Task instructions: Using the listing below, work out how many lines carry the word "header", and state nothing but that number.

The data:
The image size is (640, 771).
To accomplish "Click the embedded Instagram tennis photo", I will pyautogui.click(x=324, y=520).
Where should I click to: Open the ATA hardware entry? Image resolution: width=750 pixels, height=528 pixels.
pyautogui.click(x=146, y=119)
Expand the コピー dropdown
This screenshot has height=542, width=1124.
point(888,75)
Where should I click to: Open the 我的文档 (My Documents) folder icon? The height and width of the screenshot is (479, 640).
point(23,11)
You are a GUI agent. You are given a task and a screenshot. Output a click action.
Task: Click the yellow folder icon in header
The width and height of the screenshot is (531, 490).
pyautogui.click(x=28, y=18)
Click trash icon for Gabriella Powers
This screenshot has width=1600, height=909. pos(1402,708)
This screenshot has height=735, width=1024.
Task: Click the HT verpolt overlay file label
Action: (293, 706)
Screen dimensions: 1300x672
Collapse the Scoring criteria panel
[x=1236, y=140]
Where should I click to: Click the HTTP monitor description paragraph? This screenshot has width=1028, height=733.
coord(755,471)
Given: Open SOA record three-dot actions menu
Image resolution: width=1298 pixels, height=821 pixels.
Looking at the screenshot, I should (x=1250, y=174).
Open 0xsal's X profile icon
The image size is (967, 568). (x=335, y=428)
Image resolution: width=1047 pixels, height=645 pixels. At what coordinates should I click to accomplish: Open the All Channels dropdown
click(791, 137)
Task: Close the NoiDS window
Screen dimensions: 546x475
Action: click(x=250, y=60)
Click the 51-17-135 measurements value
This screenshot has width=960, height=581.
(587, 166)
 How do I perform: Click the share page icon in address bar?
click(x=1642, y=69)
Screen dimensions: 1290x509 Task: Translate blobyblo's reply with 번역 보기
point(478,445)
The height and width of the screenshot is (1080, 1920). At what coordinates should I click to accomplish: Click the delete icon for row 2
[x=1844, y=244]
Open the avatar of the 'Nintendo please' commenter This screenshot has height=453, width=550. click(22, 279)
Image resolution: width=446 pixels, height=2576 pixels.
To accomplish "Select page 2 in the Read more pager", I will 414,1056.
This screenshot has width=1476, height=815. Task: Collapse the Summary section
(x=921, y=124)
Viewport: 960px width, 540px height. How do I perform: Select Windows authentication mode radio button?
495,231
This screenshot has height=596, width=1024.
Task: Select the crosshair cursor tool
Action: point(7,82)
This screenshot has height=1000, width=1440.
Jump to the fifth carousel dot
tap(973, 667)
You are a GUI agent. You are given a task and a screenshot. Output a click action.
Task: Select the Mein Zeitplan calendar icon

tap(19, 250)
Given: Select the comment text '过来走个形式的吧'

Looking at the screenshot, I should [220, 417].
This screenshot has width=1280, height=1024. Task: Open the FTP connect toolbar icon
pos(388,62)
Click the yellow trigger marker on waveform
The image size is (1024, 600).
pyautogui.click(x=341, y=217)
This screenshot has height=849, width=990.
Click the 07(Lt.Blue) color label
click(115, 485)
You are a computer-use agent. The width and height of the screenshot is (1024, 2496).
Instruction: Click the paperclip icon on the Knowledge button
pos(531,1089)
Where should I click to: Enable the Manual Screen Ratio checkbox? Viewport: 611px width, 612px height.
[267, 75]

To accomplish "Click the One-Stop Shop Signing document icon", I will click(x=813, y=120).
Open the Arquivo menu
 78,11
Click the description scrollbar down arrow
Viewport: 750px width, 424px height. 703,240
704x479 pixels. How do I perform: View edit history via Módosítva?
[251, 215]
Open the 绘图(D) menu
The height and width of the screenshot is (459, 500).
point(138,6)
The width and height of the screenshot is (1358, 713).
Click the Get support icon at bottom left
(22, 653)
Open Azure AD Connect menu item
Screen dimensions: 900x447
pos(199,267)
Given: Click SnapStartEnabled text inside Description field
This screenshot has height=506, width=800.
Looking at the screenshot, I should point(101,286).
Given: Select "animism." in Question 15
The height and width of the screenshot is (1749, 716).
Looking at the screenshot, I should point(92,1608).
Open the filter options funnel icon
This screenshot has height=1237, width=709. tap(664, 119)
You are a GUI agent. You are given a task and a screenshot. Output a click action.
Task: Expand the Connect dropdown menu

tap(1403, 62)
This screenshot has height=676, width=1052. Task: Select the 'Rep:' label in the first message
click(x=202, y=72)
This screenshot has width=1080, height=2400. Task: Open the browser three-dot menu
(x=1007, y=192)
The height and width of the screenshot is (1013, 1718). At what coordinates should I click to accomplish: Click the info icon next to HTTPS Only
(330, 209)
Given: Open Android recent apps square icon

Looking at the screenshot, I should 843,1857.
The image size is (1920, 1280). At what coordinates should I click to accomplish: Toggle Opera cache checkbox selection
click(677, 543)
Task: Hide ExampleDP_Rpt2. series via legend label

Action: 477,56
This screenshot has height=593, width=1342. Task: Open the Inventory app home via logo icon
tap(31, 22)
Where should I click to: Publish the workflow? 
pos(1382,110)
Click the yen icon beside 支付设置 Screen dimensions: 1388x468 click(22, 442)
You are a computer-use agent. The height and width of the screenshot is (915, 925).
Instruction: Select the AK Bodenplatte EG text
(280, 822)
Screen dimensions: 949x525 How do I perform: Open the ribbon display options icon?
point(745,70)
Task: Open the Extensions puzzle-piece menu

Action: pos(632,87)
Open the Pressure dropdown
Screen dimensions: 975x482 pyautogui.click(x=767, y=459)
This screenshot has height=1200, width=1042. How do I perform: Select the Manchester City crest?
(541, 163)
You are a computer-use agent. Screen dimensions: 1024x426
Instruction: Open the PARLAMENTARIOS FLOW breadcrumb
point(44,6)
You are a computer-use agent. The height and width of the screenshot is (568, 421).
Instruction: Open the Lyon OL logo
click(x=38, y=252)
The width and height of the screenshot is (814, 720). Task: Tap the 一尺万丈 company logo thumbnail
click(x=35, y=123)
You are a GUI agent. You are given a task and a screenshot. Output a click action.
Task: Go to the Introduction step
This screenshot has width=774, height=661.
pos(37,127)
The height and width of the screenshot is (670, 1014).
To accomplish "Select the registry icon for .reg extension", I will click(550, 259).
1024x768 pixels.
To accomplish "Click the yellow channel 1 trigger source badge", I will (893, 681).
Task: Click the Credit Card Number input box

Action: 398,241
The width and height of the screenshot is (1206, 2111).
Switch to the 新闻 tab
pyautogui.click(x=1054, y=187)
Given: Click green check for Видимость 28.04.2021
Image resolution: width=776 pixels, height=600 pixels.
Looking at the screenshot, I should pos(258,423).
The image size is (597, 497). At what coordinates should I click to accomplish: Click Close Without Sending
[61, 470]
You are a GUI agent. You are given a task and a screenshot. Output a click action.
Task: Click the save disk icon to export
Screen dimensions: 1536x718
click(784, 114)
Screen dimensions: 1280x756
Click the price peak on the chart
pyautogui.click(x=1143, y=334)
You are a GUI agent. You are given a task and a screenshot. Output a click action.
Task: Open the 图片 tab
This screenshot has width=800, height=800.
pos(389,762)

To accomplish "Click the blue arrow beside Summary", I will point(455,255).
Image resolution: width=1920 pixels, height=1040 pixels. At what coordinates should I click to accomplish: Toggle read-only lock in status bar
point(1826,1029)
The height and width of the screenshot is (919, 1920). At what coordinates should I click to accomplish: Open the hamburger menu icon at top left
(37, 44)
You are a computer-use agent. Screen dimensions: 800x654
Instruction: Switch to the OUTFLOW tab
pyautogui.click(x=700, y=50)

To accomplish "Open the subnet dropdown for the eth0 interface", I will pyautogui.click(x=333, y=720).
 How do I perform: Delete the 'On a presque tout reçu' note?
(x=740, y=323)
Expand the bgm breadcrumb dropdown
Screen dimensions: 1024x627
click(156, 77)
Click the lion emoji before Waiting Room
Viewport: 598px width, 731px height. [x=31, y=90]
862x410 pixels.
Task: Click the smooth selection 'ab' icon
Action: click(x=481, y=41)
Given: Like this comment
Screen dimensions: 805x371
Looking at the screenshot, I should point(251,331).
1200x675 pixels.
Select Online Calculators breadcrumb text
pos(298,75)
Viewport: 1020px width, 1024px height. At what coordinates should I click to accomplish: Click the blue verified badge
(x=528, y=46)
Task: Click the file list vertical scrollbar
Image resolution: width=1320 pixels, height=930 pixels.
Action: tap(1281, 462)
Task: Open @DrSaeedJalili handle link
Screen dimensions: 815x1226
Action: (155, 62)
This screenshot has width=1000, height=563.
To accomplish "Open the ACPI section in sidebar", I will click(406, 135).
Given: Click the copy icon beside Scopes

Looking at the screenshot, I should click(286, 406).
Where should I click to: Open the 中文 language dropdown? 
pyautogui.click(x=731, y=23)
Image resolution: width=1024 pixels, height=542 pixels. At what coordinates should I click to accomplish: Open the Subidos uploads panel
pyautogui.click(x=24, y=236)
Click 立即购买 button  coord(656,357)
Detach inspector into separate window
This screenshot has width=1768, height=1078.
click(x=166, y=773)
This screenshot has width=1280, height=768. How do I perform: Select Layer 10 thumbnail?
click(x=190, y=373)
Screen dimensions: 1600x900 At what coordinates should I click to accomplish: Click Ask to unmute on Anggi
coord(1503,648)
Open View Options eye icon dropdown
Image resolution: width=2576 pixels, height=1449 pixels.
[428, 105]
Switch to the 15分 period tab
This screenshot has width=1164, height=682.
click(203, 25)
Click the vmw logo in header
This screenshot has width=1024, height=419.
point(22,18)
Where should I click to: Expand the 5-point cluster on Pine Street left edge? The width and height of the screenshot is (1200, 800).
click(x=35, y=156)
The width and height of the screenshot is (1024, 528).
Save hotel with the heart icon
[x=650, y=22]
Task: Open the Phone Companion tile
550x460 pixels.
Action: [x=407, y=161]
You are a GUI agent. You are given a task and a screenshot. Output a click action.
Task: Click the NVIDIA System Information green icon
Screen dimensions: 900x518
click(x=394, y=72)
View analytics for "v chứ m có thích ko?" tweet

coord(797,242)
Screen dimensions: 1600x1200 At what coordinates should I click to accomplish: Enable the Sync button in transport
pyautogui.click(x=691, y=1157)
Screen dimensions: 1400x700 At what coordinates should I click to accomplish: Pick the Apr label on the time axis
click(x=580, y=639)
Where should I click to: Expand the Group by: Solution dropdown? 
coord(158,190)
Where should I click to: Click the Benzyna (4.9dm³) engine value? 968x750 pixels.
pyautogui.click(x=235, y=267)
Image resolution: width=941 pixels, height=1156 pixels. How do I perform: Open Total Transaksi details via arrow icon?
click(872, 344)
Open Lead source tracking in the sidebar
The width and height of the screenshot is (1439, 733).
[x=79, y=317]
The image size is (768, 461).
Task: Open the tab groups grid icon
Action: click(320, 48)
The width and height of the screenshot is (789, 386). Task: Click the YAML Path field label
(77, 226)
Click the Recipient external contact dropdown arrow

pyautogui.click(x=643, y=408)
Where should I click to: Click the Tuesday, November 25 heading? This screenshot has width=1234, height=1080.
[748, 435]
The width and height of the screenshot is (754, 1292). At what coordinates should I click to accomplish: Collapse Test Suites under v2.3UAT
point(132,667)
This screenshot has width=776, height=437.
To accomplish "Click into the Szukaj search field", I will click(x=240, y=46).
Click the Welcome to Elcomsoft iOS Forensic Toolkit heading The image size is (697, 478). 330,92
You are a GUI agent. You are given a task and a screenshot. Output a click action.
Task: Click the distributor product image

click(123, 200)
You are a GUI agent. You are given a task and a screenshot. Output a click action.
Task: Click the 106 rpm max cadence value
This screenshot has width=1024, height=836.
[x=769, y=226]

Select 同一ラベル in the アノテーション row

Answer to the problem: 2